▶ Aim of the exercise: Every entry should appear in your answer exactly as it does here.
++++ Provided records ++++
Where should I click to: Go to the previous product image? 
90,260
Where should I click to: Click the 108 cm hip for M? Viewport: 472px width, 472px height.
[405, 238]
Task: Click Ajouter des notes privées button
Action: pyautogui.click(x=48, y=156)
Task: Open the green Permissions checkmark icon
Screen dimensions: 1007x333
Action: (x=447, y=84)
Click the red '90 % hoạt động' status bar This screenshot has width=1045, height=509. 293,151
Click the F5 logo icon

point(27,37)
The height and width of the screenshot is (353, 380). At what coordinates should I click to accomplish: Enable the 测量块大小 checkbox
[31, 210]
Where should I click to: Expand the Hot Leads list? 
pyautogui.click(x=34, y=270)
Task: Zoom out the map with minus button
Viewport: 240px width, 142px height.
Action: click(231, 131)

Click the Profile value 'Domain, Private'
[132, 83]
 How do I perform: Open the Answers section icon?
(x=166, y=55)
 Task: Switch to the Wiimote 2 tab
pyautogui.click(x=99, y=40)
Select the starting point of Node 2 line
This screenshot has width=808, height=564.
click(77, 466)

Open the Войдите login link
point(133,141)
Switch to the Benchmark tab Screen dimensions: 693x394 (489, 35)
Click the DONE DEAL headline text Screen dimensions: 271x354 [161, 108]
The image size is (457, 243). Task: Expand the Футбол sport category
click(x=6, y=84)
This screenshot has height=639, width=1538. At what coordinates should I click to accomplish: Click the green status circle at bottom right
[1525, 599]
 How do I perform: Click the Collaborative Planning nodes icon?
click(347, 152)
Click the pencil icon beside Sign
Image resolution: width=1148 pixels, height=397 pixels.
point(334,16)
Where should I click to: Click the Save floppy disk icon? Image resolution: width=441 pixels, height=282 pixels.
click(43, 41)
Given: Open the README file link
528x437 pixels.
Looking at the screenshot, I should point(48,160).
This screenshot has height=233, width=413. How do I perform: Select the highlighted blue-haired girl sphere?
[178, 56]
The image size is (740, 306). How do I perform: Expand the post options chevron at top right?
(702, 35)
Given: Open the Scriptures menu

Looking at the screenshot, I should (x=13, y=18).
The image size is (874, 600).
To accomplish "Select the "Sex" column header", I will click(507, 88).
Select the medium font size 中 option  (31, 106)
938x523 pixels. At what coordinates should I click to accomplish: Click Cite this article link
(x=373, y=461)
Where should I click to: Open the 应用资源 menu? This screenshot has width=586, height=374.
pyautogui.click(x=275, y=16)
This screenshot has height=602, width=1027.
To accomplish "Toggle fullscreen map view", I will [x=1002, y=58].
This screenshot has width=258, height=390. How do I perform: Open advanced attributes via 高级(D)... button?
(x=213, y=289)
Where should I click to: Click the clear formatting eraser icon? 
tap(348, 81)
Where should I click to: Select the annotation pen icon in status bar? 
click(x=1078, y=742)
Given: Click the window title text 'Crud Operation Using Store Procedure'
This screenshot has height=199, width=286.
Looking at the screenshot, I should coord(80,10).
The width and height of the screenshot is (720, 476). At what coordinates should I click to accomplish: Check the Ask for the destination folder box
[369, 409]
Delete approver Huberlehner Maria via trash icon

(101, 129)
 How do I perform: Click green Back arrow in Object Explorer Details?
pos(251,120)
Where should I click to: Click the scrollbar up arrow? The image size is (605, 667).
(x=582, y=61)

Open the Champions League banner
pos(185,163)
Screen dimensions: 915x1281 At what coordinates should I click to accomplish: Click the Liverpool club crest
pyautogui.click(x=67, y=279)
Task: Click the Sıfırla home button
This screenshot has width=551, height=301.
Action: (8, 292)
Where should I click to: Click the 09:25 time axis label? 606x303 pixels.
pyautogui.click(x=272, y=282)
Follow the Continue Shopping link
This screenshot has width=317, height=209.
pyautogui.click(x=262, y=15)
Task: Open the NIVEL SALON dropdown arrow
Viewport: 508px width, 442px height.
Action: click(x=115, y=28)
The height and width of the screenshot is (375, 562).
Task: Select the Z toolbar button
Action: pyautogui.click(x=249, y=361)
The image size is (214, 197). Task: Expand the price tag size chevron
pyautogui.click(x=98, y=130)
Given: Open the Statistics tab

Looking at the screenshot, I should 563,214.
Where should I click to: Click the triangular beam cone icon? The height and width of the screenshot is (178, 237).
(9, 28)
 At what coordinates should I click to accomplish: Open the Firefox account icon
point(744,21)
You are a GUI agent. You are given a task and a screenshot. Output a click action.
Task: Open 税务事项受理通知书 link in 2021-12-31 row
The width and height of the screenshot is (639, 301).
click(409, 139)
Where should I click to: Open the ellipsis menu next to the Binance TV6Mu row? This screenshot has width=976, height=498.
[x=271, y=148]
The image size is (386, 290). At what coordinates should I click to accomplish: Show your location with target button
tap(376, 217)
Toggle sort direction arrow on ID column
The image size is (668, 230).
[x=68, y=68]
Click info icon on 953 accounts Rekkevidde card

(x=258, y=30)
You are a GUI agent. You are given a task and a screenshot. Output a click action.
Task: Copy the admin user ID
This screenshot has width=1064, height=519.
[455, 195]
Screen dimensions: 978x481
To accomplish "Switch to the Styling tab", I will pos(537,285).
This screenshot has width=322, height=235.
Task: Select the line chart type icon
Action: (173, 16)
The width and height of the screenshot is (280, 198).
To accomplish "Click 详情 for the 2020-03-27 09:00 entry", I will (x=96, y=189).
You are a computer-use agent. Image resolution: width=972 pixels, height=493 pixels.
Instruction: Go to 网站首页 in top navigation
++++
▶ Result of this exercise:
Where should I click to: Go to the previous product image? 
90,260
Where should I click to: Click the 108 cm hip for M? Viewport: 472px width, 472px height.
[405, 238]
Task: Click Ajouter des notes privées button
Action: pyautogui.click(x=48, y=156)
Task: Open the green Permissions checkmark icon
Screen dimensions: 1007x333
Action: (x=447, y=84)
Click the red '90 % hoạt động' status bar This screenshot has width=1045, height=509. 293,151
Click the F5 logo icon

point(27,37)
The height and width of the screenshot is (353, 380). At what coordinates should I click to accomplish: Enable the 测量块大小 checkbox
[31, 210]
Where should I click to: Expand the Hot Leads list? 
pyautogui.click(x=34, y=270)
Task: Zoom out the map with minus button
Viewport: 240px width, 142px height.
Action: click(231, 131)

Click the Profile value 'Domain, Private'
[132, 83]
 How do I perform: Open the Answers section icon?
(x=166, y=55)
 Task: Switch to the Wiimote 2 tab
pyautogui.click(x=99, y=40)
Select the starting point of Node 2 line
This screenshot has width=808, height=564.
click(77, 466)

Open the Войдите login link
point(133,141)
Switch to the Benchmark tab Screen dimensions: 693x394 (489, 35)
Click the DONE DEAL headline text Screen dimensions: 271x354 [161, 108]
The image size is (457, 243). Task: Expand the Футбол sport category
click(x=6, y=84)
This screenshot has height=639, width=1538. At what coordinates should I click to accomplish: Click the green status circle at bottom right
[1525, 599]
 How do I perform: Click the Collaborative Planning nodes icon?
click(347, 152)
Click the pencil icon beside Sign
Image resolution: width=1148 pixels, height=397 pixels.
point(334,16)
Where should I click to: Click the Save floppy disk icon? Image resolution: width=441 pixels, height=282 pixels.
click(43, 41)
Given: Open the README file link
528x437 pixels.
Looking at the screenshot, I should point(48,160).
This screenshot has height=233, width=413. How do I perform: Select the highlighted blue-haired girl sphere?
[178, 56]
The image size is (740, 306). How do I perform: Expand the post options chevron at top right?
(702, 35)
Given: Open the Scriptures menu

Looking at the screenshot, I should (x=13, y=18).
The image size is (874, 600).
To accomplish "Select the "Sex" column header", I will click(507, 88).
Select the medium font size 中 option  (31, 106)
938x523 pixels. At what coordinates should I click to accomplish: Click Cite this article link
(x=373, y=461)
Where should I click to: Open the 应用资源 menu? This screenshot has width=586, height=374.
pyautogui.click(x=275, y=16)
This screenshot has height=602, width=1027.
To accomplish "Toggle fullscreen map view", I will [x=1002, y=58].
This screenshot has width=258, height=390. How do I perform: Open advanced attributes via 高级(D)... button?
(x=213, y=289)
Where should I click to: Click the clear formatting eraser icon? 
tap(348, 81)
Where should I click to: Select the annotation pen icon in status bar? 
click(x=1078, y=742)
Given: Click the window title text 'Crud Operation Using Store Procedure'
This screenshot has height=199, width=286.
Looking at the screenshot, I should coord(80,10).
The width and height of the screenshot is (720, 476). At what coordinates should I click to accomplish: Check the Ask for the destination folder box
[369, 409]
Delete approver Huberlehner Maria via trash icon

(101, 129)
 How do I perform: Click green Back arrow in Object Explorer Details?
pos(251,120)
Where should I click to: Click the scrollbar up arrow? The image size is (605, 667).
(x=582, y=61)

Open the Champions League banner
pos(185,163)
Screen dimensions: 915x1281 At what coordinates should I click to accomplish: Click the Liverpool club crest
pyautogui.click(x=67, y=279)
Task: Click the Sıfırla home button
This screenshot has width=551, height=301.
Action: (8, 292)
Where should I click to: Click the 09:25 time axis label? 606x303 pixels.
pyautogui.click(x=272, y=282)
Follow the Continue Shopping link
This screenshot has width=317, height=209.
pyautogui.click(x=262, y=15)
Task: Open the NIVEL SALON dropdown arrow
Viewport: 508px width, 442px height.
Action: click(x=115, y=28)
The height and width of the screenshot is (375, 562).
Task: Select the Z toolbar button
Action: pyautogui.click(x=249, y=361)
The image size is (214, 197). Task: Expand the price tag size chevron
pyautogui.click(x=98, y=130)
Given: Open the Statistics tab

Looking at the screenshot, I should 563,214.
Where should I click to: Click the triangular beam cone icon? The height and width of the screenshot is (178, 237).
(9, 28)
 At what coordinates should I click to accomplish: Open the Firefox account icon
point(744,21)
You are a GUI agent. You are given a task and a screenshot. Output a click action.
Task: Open 税务事项受理通知书 link in 2021-12-31 row
The width and height of the screenshot is (639, 301).
click(409, 139)
Where should I click to: Open the ellipsis menu next to the Binance TV6Mu row? This screenshot has width=976, height=498.
[x=271, y=148]
The image size is (386, 290). At what coordinates should I click to accomplish: Show your location with target button
tap(376, 217)
Toggle sort direction arrow on ID column
The image size is (668, 230).
[x=68, y=68]
Click info icon on 953 accounts Rekkevidde card

(x=258, y=30)
You are a GUI agent. You are given a task and a screenshot. Output a click action.
Task: Copy the admin user ID
This screenshot has width=1064, height=519.
[455, 195]
Screen dimensions: 978x481
To accomplish "Switch to the Styling tab", I will pos(537,285).
This screenshot has width=322, height=235.
Task: Select the line chart type icon
Action: (173, 16)
The width and height of the screenshot is (280, 198).
To accomplish "Click 详情 for the 2020-03-27 09:00 entry", I will (x=96, y=189).
You are a computer-use agent. Image resolution: width=972 pixels, height=493 pixels.
Instruction: Go to 网站首页 in top navigation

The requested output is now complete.